L’écharde dans la chair – 12

Jean-François Noel

Eloge de la sainteté ordinaire – XII

Les morts aux morts et les vivants aux vivants: tel pourrait être le mot d’ordre du Maître, le vivant des vivants. La réponse que celui-ci fait à celui qui veut Le suivre et qui prétexte l’enterrement d’un parent, prouve s’il en était besoin qu’Il n’aime pas la mort. Ne frémit-Il pas d’un immense dégoût devant la tombe de son ami Lazare, dégoût qu’Il éprouve jusque dans Sa chair? Cette répulsion qui n’est pas, comme je l’entends trop souvent, la conséquence d’une authentique compassion plus humaine, comme s’il fallait un peu d’humanité dans ce divin, pour l’adoucir un peu. Sa répulsion est celle du Père. La mort est et restera toujours laide et sournoise. Elle est l’ennemi de l’homme et l’ennemi de Dieu. Pour toujours.
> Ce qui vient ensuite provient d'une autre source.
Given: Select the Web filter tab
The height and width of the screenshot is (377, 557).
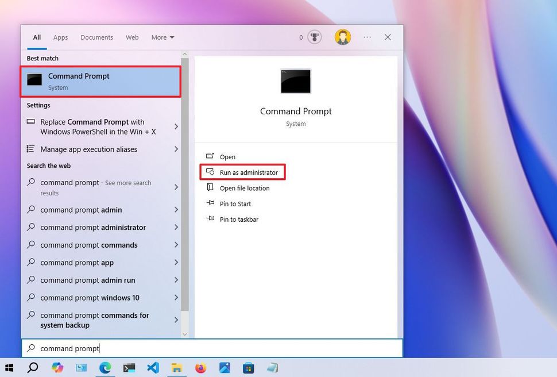Looking at the screenshot, I should coord(132,37).
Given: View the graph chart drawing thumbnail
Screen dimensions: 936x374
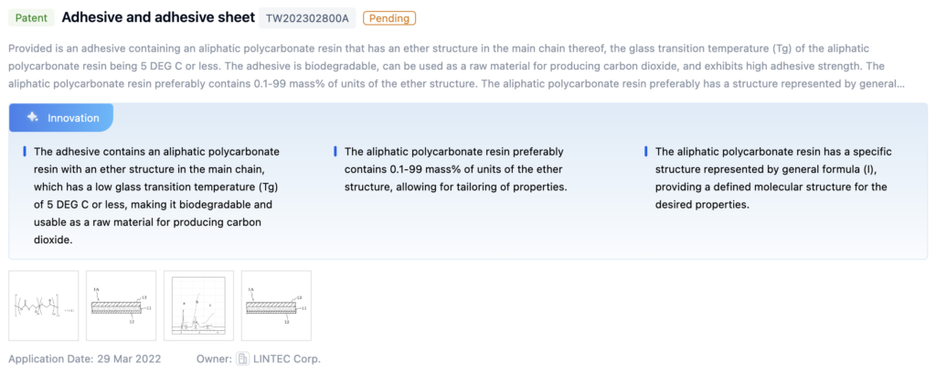Looking at the screenshot, I should coord(198,305).
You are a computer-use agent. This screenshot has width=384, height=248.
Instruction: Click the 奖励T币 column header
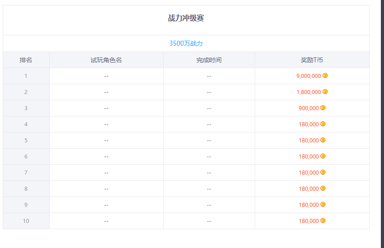tap(312, 60)
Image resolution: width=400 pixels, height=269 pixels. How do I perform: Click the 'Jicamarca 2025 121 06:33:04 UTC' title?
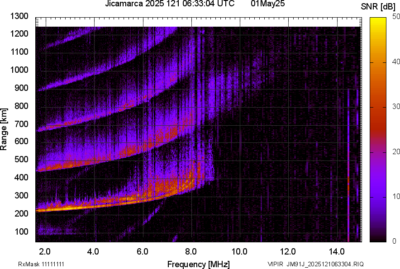tap(169, 4)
Nous n’y pouvons rien, inconsciemment, les notions ou réalités de Dieu et de mort vont de concert. Elles sont inséparables. Or il n’y a rien de plus faux. Tout au contraire, Dieu déteste la mort, Il la pourchasse jusqu’au bout de ses ténèbres, et Il n’aura de cesse que d’en arracher l’homme. Non seulement de la mort définitive que de toutes les formes insidieuses qu’elle prend pendant notre vie de chair.
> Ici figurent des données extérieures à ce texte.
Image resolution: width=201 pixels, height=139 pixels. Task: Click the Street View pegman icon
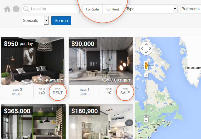(x=146, y=65)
Les anciens pensaient qu’il fallait donner aux disparus de quoi voyager. Sainte Monique ne pouvait s’empêcher d’aller donner quelques gâteaux pour la route à ses chers disparus. Ce qui n’a pas été du goût de saint Ambroise, l’évêque de Milan, mais ne l’a pas empêchée d’être canonisée. Leurs bagages, de ceux qui passent la douane du ciel, sont nos prières. Ils prient pour nous et nous prions pour eux, avec eux. Nos vies dans leurs vies. Pourquoi cesseraient-ils d’être nos proches alors qu’au plus près de leur vérité, ils s’approchent de la Vie? Pour ma part, il m’arrive de leur confier telle ou telle mission, ou telle intention. Il suffit de se remémorer quelques images du film de Wim Wenders, Les ailes du désir, quand les anges touchant nos têtes recueillent, comme la chose la plis précieuse qui soit, tout le charivari de nos pensées. Le ciel écoute les hommes. Pourtant le surnaturel ne vient rien chambouler, ni forcer l’invisible.
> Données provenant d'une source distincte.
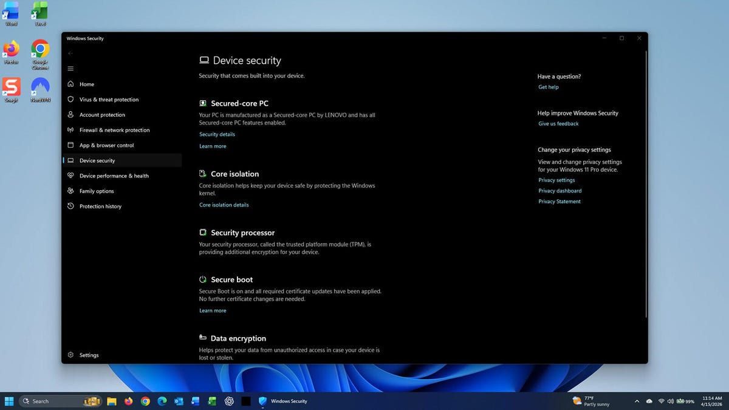Launch ChatGPT from the taskbar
Soyons plus précis: cet échange incessant entre nos prières et les leurs fait appel d’air. Cela fait brèche dans le couvercle du firmament, laissant résonner dans nos propres vies quelques harmoniques inconnues et pourtant reconnaissables. Cadeau échangé… A son tour, chaque défunt présente directement au Père ceux qu’il porte en lui, qu’il a tant aimés et à qui il l’a si peu dit… Mouvement qui incline le ciel sur la terre. A cet endroit, ils se touchent.

Jean-François Noel, L’écharde dans la chair – Eloge de la sainteté ordinaire (Desclée de Brouwer, 2011)

image: Duccio di Buoninsegna, La transfiguration (nationalgallery.org.uk)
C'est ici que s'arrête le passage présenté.